The free-lancer who wrote last week's BMJ story, Jeanne
Lenzer, said "there is a question what the FDA saw" of the documents the BMJ
was given. "That's why we handed it over to the FDA," she said of the cache
of documents.
Lenzer said Lilly "may have presented in piecemeal fashion
bits and pieces" of the documents that portrayed the higher suicide rate
among Prozac users. But "at some point it appears they effectively
disappeared" from public view, she said.
The journal also gave copies of the documents to U.S. Rep.
Maurice Hinchey, D-N.Y., a frequent critic of the FDA, who in turn made the
documents available this week to the media and Lilly.
The suicide rate study that the BMJ article cited was handed
over to plaintiffs' attorneys in a 1994 trial in which Lilly faced
allegations that Prozac drove a Louisville, Ky., pressman to open fire on
co-workers and shoot himself.
"That (document) obviously wasn't missing because it was
used in the trial," said one of the plaintiffs' attorneys, Nancy Zettler, a
Chicago area lawyer.
But Zettler said she concluded, after studying numerous
Lilly documents as part of the 1994 trial, that Lilly "absolutely" wasn't
forthcoming to the FDA about issues involving Prozac and suicide.
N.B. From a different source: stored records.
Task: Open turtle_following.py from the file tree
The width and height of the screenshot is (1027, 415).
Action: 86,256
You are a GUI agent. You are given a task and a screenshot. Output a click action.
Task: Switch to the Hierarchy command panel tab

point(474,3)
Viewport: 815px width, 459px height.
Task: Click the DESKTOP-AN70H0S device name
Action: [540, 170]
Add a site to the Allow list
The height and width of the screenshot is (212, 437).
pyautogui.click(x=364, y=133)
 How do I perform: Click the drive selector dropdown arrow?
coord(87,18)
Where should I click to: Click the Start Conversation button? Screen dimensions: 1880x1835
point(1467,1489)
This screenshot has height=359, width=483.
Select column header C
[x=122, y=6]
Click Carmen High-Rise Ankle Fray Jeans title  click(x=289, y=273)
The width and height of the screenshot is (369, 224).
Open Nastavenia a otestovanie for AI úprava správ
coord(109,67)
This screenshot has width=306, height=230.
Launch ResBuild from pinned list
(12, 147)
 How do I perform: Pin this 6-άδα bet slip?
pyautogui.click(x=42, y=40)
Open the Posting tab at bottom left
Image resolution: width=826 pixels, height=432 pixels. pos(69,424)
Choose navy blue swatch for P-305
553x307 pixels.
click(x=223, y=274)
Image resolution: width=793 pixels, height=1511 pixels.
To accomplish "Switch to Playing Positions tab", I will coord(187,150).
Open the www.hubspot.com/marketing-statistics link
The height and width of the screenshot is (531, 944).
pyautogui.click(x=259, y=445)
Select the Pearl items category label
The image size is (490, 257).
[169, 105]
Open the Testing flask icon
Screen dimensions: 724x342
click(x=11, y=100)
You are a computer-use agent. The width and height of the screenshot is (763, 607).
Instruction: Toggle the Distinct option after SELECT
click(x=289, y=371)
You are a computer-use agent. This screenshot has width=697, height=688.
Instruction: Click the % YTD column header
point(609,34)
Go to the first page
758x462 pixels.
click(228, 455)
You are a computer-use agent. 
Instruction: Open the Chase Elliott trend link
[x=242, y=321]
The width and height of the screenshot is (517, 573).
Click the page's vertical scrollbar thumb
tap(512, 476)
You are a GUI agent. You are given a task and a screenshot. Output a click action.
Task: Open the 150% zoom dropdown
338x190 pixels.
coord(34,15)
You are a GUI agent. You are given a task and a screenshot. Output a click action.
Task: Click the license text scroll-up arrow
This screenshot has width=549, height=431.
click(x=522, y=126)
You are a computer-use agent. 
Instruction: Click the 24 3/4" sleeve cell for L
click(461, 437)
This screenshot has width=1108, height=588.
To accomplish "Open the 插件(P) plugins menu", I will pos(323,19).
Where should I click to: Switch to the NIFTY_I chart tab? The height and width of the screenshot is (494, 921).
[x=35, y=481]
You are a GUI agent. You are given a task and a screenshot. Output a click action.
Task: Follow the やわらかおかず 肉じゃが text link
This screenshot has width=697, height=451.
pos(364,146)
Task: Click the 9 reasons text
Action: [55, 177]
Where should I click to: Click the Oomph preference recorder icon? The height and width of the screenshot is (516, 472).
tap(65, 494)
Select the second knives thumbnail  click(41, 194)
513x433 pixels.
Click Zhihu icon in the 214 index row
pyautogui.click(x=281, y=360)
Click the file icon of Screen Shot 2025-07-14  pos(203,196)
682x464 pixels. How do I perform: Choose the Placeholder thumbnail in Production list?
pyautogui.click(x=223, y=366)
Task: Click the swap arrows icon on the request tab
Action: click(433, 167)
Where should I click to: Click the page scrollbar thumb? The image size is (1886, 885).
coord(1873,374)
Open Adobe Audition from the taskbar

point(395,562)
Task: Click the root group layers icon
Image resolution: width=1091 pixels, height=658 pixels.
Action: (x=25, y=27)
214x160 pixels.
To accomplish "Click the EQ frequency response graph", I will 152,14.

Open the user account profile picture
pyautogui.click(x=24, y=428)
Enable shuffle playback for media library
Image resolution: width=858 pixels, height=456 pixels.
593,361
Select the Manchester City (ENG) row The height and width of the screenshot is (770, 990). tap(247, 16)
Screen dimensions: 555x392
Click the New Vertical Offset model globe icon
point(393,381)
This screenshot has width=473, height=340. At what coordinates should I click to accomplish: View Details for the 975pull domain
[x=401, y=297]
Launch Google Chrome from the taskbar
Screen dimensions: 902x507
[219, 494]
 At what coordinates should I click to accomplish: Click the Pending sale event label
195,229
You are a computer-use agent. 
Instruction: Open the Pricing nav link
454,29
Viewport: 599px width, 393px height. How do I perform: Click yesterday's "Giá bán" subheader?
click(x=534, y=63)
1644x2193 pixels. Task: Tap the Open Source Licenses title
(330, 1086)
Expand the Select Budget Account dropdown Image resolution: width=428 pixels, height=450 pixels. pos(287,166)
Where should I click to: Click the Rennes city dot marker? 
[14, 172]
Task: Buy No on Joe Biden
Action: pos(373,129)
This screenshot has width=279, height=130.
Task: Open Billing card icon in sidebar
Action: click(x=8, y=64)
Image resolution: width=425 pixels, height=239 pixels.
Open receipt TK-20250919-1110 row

The 1994 trial ended with a jury absolving Lilly of guilt in
the deaths.
Zettler inherited several hundred boxes of Lilly documents
from the trial and additional Prozac cases and still oversees their storage
in a Chicago area warehouse, where they are available to attorneys suing
Lilly over Prozac.
Hinchey plans to ask the FDA to review the documents he got
from the BMJ to see if Lilly properly submitted them for agency review, said
Jeff Lieberson, a spokesman for the congressman.
"We're trying to figure out exactly what was made public,"
said Lieberson.
FDA spokeswoman Cindy Fitzpatrick said Wednesday the agency
had received the documents from BMJ but had not yet completed a review of
them.
Lilly recently set up the first publicly accessible Web site
by a major drugmaker that contains all clinical trial study results for its
marketed drugs.
Lilly's move came after other drugmakers were faulted for
withholding publication of studies that showed their drugs weren't as safe
or effective as hoped.
Prozac has become a minor drug for Lilly in the past two
years after losing its U.S. patent protection, which allowed cheaper generic
products to take over the market.
The Associated Press contributed to this story.